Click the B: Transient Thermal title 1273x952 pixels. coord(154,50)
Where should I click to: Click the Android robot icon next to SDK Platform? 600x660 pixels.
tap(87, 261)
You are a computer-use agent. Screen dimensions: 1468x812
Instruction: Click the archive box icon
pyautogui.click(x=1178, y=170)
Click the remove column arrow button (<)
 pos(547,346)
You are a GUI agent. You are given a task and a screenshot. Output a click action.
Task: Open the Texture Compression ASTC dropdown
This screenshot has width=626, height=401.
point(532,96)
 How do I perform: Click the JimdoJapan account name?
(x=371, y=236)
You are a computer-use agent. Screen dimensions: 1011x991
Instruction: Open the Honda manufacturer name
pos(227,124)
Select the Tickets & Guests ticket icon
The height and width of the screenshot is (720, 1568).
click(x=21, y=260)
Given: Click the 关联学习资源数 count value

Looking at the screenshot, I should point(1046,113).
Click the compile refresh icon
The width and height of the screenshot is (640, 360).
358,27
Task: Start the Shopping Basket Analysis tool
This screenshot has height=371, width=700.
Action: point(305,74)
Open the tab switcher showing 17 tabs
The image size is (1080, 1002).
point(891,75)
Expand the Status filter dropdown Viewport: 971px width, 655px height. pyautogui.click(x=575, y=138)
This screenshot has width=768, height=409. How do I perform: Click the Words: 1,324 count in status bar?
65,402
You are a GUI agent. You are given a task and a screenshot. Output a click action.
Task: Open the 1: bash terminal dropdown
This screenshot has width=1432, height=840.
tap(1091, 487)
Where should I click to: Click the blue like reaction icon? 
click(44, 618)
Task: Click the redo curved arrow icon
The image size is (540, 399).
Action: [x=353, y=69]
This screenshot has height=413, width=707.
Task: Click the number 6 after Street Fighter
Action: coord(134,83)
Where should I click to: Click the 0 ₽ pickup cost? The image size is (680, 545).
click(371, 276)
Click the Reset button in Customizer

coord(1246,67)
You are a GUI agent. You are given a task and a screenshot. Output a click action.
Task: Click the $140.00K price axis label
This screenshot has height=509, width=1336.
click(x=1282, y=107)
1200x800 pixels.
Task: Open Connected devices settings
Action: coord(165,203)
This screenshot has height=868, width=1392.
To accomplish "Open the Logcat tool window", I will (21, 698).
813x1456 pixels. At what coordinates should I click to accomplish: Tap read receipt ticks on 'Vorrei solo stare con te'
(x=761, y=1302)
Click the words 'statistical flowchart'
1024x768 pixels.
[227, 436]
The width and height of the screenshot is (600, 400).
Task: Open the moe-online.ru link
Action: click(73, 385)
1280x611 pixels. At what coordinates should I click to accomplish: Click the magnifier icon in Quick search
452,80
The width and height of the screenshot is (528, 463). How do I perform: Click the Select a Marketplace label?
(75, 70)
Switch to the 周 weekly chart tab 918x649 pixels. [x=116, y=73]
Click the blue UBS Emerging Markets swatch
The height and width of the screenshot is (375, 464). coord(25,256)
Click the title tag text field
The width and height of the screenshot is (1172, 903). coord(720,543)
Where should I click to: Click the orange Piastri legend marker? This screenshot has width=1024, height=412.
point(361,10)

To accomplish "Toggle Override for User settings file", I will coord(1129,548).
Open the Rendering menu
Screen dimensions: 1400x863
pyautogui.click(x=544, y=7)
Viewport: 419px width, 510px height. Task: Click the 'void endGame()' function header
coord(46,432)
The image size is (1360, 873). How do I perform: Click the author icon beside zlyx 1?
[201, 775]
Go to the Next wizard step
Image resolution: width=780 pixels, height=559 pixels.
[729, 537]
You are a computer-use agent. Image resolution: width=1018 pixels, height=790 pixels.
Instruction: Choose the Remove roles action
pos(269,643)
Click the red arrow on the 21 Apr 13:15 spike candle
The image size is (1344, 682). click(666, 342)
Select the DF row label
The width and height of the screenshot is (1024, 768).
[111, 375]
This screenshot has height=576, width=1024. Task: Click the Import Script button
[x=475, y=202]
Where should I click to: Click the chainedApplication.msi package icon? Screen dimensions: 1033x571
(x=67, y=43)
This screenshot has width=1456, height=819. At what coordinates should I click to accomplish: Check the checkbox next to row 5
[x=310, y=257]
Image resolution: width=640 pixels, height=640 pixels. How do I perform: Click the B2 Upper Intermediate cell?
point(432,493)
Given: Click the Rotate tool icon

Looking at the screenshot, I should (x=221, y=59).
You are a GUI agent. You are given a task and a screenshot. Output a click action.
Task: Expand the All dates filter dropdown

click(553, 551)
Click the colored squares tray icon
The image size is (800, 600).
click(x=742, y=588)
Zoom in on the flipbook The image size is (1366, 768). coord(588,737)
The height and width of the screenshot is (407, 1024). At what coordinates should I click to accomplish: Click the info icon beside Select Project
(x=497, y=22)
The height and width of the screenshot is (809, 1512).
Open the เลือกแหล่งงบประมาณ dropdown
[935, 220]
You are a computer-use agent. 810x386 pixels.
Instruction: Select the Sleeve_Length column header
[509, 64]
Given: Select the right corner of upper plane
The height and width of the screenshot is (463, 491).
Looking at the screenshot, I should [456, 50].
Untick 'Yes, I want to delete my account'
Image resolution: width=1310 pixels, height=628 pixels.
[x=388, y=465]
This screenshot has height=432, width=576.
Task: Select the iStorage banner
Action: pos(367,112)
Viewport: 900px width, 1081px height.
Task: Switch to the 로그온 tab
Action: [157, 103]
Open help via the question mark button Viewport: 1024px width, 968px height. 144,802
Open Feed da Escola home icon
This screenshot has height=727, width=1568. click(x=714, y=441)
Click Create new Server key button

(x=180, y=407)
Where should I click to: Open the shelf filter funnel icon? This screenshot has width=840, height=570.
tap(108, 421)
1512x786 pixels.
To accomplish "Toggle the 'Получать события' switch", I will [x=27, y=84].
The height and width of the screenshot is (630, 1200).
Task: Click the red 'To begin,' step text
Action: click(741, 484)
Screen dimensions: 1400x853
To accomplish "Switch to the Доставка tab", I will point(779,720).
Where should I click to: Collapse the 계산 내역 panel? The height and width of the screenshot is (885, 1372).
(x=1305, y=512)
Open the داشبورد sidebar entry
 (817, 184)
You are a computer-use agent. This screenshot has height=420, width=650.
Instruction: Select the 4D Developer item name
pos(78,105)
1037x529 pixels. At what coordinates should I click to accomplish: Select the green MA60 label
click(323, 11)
------------------------------------------------------------
- **STATED PROBLEM**
Please copy the listing above line for line, leaving every character as it is.

- **SOLVED EXERCISE**
Click the B: Transient Thermal title 1273x952 pixels. coord(154,50)
Where should I click to: Click the Android robot icon next to SDK Platform? 600x660 pixels.
tap(87, 261)
You are a computer-use agent. Screen dimensions: 1468x812
Instruction: Click the archive box icon
pyautogui.click(x=1178, y=170)
Click the remove column arrow button (<)
 pos(547,346)
You are a GUI agent. You are given a task and a screenshot. Output a click action.
Task: Open the Texture Compression ASTC dropdown
This screenshot has width=626, height=401.
point(532,96)
 How do I perform: Click the JimdoJapan account name?
(x=371, y=236)
You are a computer-use agent. Screen dimensions: 1011x991
Instruction: Open the Honda manufacturer name
pos(227,124)
Select the Tickets & Guests ticket icon
The height and width of the screenshot is (720, 1568).
click(x=21, y=260)
Given: Click the 关联学习资源数 count value

Looking at the screenshot, I should point(1046,113).
Click the compile refresh icon
The width and height of the screenshot is (640, 360).
358,27
Task: Start the Shopping Basket Analysis tool
This screenshot has height=371, width=700.
Action: point(305,74)
Open the tab switcher showing 17 tabs
The image size is (1080, 1002).
point(891,75)
Expand the Status filter dropdown Viewport: 971px width, 655px height. pyautogui.click(x=575, y=138)
This screenshot has width=768, height=409. How do I perform: Click the Words: 1,324 count in status bar?
65,402
You are a GUI agent. You are given a task and a screenshot. Output a click action.
Task: Open the 1: bash terminal dropdown
This screenshot has width=1432, height=840.
tap(1091, 487)
Where should I click to: Click the blue like reaction icon? 
click(44, 618)
Task: Click the redo curved arrow icon
The image size is (540, 399).
Action: [x=353, y=69]
This screenshot has height=413, width=707.
Task: Click the number 6 after Street Fighter
Action: coord(134,83)
Where should I click to: Click the 0 ₽ pickup cost? The image size is (680, 545).
click(371, 276)
Click the Reset button in Customizer

coord(1246,67)
You are a GUI agent. You are given a task and a screenshot. Output a click action.
Task: Click the $140.00K price axis label
This screenshot has height=509, width=1336.
click(x=1282, y=107)
1200x800 pixels.
Task: Open Connected devices settings
Action: coord(165,203)
This screenshot has height=868, width=1392.
To accomplish "Open the Logcat tool window", I will (21, 698).
813x1456 pixels. At what coordinates should I click to accomplish: Tap read receipt ticks on 'Vorrei solo stare con te'
(x=761, y=1302)
Click the words 'statistical flowchart'
1024x768 pixels.
[227, 436]
The width and height of the screenshot is (600, 400).
Task: Open the moe-online.ru link
Action: click(73, 385)
1280x611 pixels. At what coordinates should I click to accomplish: Click the magnifier icon in Quick search
452,80
The width and height of the screenshot is (528, 463). How do I perform: Click the Select a Marketplace label?
(75, 70)
Switch to the 周 weekly chart tab 918x649 pixels. [x=116, y=73]
Click the blue UBS Emerging Markets swatch
The height and width of the screenshot is (375, 464). coord(25,256)
Click the title tag text field
The width and height of the screenshot is (1172, 903). coord(720,543)
Where should I click to: Click the orange Piastri legend marker? This screenshot has width=1024, height=412.
point(361,10)

To accomplish "Toggle Override for User settings file", I will coord(1129,548).
Open the Rendering menu
Screen dimensions: 1400x863
pyautogui.click(x=544, y=7)
Viewport: 419px width, 510px height. Task: Click the 'void endGame()' function header
coord(46,432)
The image size is (1360, 873). How do I perform: Click the author icon beside zlyx 1?
[201, 775]
Go to the Next wizard step
Image resolution: width=780 pixels, height=559 pixels.
[729, 537]
You are a computer-use agent. Image resolution: width=1018 pixels, height=790 pixels.
Instruction: Choose the Remove roles action
pos(269,643)
Click the red arrow on the 21 Apr 13:15 spike candle
The image size is (1344, 682). click(666, 342)
Select the DF row label
The width and height of the screenshot is (1024, 768).
[111, 375]
This screenshot has height=576, width=1024. Task: Click the Import Script button
[x=475, y=202]
Where should I click to: Click the chainedApplication.msi package icon? Screen dimensions: 1033x571
(x=67, y=43)
This screenshot has width=1456, height=819. At what coordinates should I click to accomplish: Check the checkbox next to row 5
[x=310, y=257]
Image resolution: width=640 pixels, height=640 pixels. How do I perform: Click the B2 Upper Intermediate cell?
point(432,493)
Given: Click the Rotate tool icon

Looking at the screenshot, I should (x=221, y=59).
You are a GUI agent. You are given a task and a screenshot. Output a click action.
Task: Expand the All dates filter dropdown

click(553, 551)
Click the colored squares tray icon
The image size is (800, 600).
click(x=742, y=588)
Zoom in on the flipbook The image size is (1366, 768). coord(588,737)
The height and width of the screenshot is (407, 1024). At what coordinates should I click to accomplish: Click the info icon beside Select Project
(x=497, y=22)
The height and width of the screenshot is (809, 1512).
Open the เลือกแหล่งงบประมาณ dropdown
[935, 220]
You are a computer-use agent. 810x386 pixels.
Instruction: Select the Sleeve_Length column header
[509, 64]
Given: Select the right corner of upper plane
The height and width of the screenshot is (463, 491).
Looking at the screenshot, I should [456, 50].
Untick 'Yes, I want to delete my account'
Image resolution: width=1310 pixels, height=628 pixels.
[x=388, y=465]
This screenshot has height=432, width=576.
Task: Select the iStorage banner
Action: pos(367,112)
Viewport: 900px width, 1081px height.
Task: Switch to the 로그온 tab
Action: [157, 103]
Open help via the question mark button Viewport: 1024px width, 968px height. 144,802
Open Feed da Escola home icon
This screenshot has height=727, width=1568. click(x=714, y=441)
Click Create new Server key button

(x=180, y=407)
Where should I click to: Open the shelf filter funnel icon? This screenshot has width=840, height=570.
tap(108, 421)
1512x786 pixels.
To accomplish "Toggle the 'Получать события' switch", I will [x=27, y=84].
The height and width of the screenshot is (630, 1200).
Task: Click the red 'To begin,' step text
Action: click(741, 484)
Screen dimensions: 1400x853
To accomplish "Switch to the Доставка tab", I will point(779,720).
Where should I click to: Collapse the 계산 내역 panel? The height and width of the screenshot is (885, 1372).
(x=1305, y=512)
Open the داشبورد sidebar entry
 (817, 184)
You are a computer-use agent. This screenshot has height=420, width=650.
Instruction: Select the 4D Developer item name
pos(78,105)
1037x529 pixels. At what coordinates should I click to accomplish: Select the green MA60 label
click(323, 11)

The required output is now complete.